Bauwesen und Gastronomie.

Das Gros der ungarischen Arbeitskräfte in Österreich ist zum einen im Bauwesen und Dienstleistungssektor, vor allem im Gastgewerbe, zum anderen in der Schönheitsindustrie und im Pflegebereich tätig. Für die österreichischen Arbeitgeber und die ungarischen Arbeitnehmer ist es praktisch eine Win-win-Situation. Schließlich gibt es in Österreich seit Jahren einen Arbeitskräftemangel. Das heißt, dass hierzulande über 100.000 Stellen offen sind, in der touristischen Hauptsaison noch weit mehr.

Andererseits ist auch im Kreis der Magyaren die Bereitschaft, in Österreich zu arbeiten, sehr hoch. Insbesondere in den westlichen Regionen Ungarns, die an Österreich grenzen, streben sehr viele auf den österreichischen Arbeitsmarkt. Laut der österreichischen Personalvermittlungsfirma Trenkwalder sind im westungarischen Komitat Vas 69 Prozent der Arbeitnehmer bereit, ins Ausland zu gehen, die meisten davon nach Österreich. Ähnlich sieht die Situation in den südwestungarischen Komitaten Somogy (59 Prozent) und Baranya (65 Prozent) aus. Mehr noch: Wie das ungarische Wochenmagazin „Hvg“ berichtet, sind mehr als 15 Prozent der in Ungarn kursierenden Stelleninserate auf den österreichischen Arbeitsmarkt ausgerichtet.

Die Abwanderung von Arbeitskräften aus Ungarn ist aber nicht nur finanziellen Erwägungen geschuldet. Viele Magyaren suchen auch aus politischen Gründen das Weite. Ákos etwa lebt mit seiner Frau und seinen zwei Kindern seit einem Jahr im südlichen Speckgürtel von Wien. Hinter vorgehaltener Hand sagt er, dass für den Umzug nach Österreich vor allem die „autoritäre Politik“ der Regierung von Viktor Orbán ausschlaggebend gewesen sei. Dabei hebt er vor allem den „zerrütteten Zustand“ der ungarischen Schulen hervor, was das „Werk der Regierung Orbán“ gewesen sei. „In Österreich haben meine Kinder eine echte Perspektive, in Ungarn dagegen nicht“, sagt er.

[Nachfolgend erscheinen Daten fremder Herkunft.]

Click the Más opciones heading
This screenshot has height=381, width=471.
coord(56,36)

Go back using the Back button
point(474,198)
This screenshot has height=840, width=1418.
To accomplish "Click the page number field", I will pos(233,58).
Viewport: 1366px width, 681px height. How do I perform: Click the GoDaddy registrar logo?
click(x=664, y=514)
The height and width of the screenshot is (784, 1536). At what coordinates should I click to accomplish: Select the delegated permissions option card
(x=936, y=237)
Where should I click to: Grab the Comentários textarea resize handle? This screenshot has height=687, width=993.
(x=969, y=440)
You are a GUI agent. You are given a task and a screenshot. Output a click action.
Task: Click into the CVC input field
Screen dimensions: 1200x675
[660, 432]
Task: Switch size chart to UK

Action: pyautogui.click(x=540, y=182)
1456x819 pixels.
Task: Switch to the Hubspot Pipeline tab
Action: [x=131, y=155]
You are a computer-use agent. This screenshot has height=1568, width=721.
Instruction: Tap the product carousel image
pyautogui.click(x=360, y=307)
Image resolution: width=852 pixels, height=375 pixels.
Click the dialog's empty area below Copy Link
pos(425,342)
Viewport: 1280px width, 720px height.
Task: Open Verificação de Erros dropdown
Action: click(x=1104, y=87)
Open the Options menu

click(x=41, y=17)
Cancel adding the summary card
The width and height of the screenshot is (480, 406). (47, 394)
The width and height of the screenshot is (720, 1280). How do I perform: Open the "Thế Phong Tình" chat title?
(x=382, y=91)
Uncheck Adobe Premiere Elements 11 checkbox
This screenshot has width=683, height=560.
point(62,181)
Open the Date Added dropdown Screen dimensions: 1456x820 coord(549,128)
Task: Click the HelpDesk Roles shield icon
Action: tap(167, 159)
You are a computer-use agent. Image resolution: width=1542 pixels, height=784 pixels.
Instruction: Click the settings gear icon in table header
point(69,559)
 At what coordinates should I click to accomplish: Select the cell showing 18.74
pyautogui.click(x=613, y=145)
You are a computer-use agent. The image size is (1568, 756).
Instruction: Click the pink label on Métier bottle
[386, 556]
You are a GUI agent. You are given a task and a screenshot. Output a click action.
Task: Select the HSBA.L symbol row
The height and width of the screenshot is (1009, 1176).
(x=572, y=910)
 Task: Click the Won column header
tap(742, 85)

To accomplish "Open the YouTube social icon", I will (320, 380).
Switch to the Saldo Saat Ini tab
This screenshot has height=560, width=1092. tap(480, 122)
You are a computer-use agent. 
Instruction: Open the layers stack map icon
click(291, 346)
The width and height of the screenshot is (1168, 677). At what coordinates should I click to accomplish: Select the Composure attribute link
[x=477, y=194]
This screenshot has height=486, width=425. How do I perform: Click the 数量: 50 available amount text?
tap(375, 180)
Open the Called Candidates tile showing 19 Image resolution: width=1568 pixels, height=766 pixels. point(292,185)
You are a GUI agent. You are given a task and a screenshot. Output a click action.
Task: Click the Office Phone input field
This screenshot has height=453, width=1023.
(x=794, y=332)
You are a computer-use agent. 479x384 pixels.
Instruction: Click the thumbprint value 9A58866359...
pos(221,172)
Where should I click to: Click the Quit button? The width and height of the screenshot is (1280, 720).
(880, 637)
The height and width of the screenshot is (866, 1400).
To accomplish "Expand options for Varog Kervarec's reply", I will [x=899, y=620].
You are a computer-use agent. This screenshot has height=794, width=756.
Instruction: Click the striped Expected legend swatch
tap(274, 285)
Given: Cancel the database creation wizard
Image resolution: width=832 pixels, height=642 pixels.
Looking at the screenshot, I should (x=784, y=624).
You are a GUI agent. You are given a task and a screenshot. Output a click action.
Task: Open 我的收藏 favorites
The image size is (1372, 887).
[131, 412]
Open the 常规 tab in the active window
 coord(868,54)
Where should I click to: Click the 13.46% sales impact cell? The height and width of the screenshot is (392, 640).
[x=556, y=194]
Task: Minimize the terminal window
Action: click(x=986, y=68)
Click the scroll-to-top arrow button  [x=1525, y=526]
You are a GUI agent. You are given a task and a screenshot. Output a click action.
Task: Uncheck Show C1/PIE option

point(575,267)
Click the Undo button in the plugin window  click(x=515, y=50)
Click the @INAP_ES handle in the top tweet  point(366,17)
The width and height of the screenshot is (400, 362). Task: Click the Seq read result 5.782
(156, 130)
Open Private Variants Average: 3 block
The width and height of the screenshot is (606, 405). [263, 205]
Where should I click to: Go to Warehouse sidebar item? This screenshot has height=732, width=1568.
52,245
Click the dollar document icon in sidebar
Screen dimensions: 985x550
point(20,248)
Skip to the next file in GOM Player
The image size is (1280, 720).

Kein Einzelfall. Seit der im Mai 2011 erfolgten Öffnung des österreichischen Arbeitsmarkts für Arbeitskräfte aus Ungarn ist die Zahl der ungarischen Schüler hierzulande um das Fünffache gestiegen. Allein 2022 wurden mehr als 1360 ungarische Kinder in österreichischen Bildungseinrichtungen angemeldet. Viele pendeln dabei aus grenznahen ungarischen Regionen.